**Stored records:**
※ ※ ※

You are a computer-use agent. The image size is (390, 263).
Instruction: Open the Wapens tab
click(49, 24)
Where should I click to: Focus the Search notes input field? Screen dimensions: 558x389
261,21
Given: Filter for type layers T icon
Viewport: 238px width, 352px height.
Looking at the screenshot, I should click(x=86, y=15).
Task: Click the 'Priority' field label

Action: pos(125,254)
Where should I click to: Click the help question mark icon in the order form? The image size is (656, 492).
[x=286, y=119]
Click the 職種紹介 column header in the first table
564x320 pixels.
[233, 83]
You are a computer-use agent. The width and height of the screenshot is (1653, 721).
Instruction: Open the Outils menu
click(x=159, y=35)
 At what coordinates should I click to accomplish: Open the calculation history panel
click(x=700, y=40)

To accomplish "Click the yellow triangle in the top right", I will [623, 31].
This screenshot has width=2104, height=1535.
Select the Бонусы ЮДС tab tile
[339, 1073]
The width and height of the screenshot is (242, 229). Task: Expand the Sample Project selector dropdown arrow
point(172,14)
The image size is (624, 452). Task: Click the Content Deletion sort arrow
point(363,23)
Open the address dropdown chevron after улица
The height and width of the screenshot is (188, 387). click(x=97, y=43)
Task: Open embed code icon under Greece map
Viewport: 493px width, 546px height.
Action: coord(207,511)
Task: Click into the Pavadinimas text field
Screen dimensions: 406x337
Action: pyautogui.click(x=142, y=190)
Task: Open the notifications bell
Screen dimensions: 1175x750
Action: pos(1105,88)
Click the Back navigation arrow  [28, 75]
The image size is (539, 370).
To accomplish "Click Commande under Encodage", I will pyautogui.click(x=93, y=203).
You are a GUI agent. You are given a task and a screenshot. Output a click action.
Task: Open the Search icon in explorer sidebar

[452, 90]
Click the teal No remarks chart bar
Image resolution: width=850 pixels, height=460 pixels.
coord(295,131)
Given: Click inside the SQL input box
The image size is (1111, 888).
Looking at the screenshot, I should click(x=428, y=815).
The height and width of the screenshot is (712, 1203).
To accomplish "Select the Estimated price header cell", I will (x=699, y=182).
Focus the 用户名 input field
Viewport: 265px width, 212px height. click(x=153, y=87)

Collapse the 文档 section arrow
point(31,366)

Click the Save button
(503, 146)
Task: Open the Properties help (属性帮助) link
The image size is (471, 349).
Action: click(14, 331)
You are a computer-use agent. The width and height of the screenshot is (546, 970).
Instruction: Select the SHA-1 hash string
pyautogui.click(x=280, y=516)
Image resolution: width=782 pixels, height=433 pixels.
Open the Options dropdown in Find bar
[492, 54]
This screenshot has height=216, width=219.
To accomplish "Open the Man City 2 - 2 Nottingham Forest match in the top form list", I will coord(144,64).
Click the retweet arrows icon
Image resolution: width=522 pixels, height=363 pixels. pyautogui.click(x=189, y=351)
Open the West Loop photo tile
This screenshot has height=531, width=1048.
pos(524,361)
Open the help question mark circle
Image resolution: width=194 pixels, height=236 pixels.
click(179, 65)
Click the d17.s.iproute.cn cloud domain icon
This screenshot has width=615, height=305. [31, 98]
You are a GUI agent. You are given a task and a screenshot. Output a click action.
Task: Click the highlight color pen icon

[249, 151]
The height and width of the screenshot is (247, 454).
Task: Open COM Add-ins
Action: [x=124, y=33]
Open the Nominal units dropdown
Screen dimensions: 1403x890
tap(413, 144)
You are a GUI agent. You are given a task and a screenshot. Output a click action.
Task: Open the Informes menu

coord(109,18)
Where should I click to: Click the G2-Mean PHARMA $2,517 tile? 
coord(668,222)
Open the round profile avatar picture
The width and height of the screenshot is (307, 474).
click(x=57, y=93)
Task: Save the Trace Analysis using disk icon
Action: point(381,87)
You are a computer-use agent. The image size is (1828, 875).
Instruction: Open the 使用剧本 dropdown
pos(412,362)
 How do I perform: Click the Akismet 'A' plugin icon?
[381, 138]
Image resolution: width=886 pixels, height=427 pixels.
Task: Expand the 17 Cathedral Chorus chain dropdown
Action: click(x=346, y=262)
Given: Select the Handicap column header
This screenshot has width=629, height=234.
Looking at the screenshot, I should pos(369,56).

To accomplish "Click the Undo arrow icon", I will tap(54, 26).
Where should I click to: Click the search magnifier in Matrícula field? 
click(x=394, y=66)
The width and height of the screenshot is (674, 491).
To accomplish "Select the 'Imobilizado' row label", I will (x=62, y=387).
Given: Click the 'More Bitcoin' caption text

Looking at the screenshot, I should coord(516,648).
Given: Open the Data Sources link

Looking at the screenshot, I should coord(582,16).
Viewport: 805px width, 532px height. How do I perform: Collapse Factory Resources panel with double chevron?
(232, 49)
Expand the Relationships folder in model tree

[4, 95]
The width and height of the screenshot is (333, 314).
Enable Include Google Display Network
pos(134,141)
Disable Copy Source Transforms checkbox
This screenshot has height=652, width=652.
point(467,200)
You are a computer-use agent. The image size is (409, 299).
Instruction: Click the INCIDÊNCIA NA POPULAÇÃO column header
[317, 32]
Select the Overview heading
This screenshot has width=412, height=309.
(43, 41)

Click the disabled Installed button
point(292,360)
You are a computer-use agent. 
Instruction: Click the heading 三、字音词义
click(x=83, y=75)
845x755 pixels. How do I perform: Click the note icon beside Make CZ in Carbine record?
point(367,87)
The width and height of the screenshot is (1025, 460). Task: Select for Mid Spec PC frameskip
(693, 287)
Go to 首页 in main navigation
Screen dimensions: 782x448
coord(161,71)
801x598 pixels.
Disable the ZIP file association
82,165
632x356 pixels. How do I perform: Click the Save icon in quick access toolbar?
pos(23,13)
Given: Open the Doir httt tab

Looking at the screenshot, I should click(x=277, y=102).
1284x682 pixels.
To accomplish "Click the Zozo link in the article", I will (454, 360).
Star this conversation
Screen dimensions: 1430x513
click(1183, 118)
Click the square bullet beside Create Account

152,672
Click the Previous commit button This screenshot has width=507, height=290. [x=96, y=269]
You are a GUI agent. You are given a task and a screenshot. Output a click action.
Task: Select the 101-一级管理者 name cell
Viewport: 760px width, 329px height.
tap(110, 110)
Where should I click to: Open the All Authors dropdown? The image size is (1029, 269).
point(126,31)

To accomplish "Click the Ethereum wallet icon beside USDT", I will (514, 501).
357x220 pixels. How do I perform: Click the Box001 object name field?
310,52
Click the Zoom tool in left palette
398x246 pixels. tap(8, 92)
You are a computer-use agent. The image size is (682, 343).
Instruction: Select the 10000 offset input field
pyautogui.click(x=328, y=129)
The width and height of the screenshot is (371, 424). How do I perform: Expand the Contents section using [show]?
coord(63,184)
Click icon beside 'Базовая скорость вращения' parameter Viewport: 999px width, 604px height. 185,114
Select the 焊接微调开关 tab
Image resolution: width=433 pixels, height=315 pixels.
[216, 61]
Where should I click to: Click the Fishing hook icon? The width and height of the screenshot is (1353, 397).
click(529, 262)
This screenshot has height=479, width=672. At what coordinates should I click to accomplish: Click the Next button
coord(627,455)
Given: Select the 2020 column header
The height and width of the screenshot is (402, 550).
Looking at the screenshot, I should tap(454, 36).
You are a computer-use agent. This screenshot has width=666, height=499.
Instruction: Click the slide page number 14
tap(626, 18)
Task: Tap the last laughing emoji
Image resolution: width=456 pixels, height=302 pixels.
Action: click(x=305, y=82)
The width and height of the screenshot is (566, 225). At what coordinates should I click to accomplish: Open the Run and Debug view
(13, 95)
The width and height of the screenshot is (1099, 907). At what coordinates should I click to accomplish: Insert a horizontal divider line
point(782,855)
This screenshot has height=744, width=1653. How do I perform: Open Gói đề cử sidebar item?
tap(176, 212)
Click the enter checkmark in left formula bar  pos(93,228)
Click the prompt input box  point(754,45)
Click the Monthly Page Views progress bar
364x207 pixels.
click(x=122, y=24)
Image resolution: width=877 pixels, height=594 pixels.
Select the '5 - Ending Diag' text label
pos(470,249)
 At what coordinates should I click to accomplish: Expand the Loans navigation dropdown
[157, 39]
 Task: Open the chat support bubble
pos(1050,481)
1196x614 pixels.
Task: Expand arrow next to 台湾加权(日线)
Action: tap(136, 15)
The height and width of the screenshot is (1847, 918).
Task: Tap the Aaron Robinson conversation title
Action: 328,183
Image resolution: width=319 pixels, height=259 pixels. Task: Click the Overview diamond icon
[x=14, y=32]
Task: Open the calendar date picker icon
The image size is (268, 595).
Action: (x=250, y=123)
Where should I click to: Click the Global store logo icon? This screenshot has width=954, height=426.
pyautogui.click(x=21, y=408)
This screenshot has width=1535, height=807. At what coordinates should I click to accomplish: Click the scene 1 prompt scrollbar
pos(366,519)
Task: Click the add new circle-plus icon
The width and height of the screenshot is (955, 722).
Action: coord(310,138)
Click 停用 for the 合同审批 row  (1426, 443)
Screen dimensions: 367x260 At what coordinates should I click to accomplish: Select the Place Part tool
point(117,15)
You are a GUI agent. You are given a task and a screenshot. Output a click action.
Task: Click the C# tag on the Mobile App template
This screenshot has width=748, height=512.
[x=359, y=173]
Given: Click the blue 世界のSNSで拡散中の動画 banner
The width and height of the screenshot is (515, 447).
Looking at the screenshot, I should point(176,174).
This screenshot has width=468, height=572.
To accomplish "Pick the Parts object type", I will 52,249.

※ ※ ※

**Your instructions:** Give the number of lines above that hold "circle", with no other words.

**Exercise output:** 2